Answer

**step1** Understanding the problem

We are asked to expand and simplify the given mathematical expression: $$-\sqrt {3}(1+\sqrt {3})$$. This involves multiplying a term outside the parenthesis by each term inside the parenthesis.

**step2** Applying the distributive property

To expand the expression, we apply the distributive property. This means we multiply $$-\sqrt{3}$$ by the first term inside the parenthesis (which is $$1$$) and then multiply $$-\sqrt{3}$$ by the second term inside the parenthesis (which is $$\sqrt{3}$$).
So, we will calculate:
1. $$-\sqrt{3} \times 1$$
2. $$-\sqrt{3} \times \sqrt{3}$$

**step3** Simplifying each term

Now, we simplify each of the products from the previous step:
1. For the first product, $$-\sqrt{3} \times 1$$:
Any number multiplied by 1 is the number itself. So, $$-\sqrt{3} \times 1 = -\sqrt{3}$$.
2. For the second product, $$-\sqrt{3} \times \sqrt{3}$$:
We know that when a square root of a number is multiplied by itself, the result is the number inside the square root. That is, $$\sqrt{a} \times \sqrt{a} = a$$.
Therefore, $$\sqrt{3} \times \sqrt{3} = 3$$.
Since we are multiplying by $$-\sqrt{3}$$, the result will be negative: $$-\sqrt{3} \times \sqrt{3} = -3$$.
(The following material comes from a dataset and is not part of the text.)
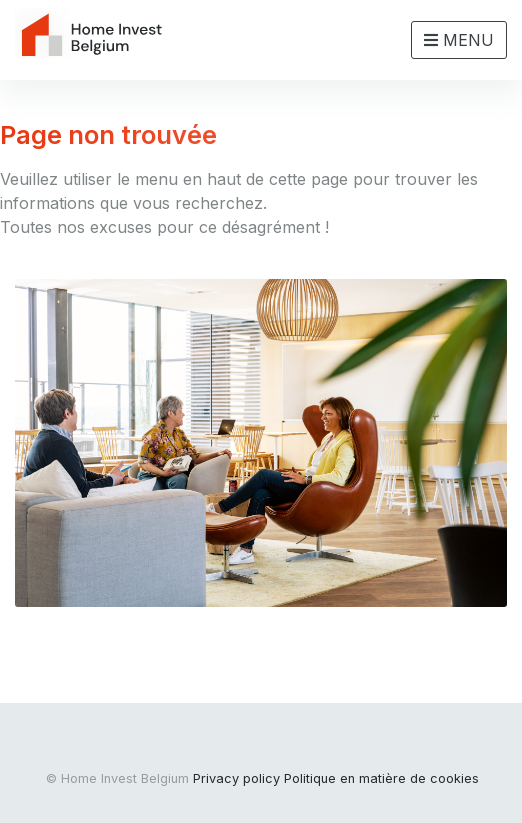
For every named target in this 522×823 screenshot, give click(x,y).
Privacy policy (236, 778)
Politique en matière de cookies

**step4** Combining the simplified terms

Now we combine the simplified results from the previous step:
The first part is $$-\sqrt{3}$$.
The second part is $$-3$$.
Adding these together, we get: $$-\sqrt{3} - 3$$.
Since $$-\sqrt{3}$$ and $$-3$$ are not like terms (one involves a square root of 3, the other is a whole number), they cannot be combined further. This is the simplest form of the expression.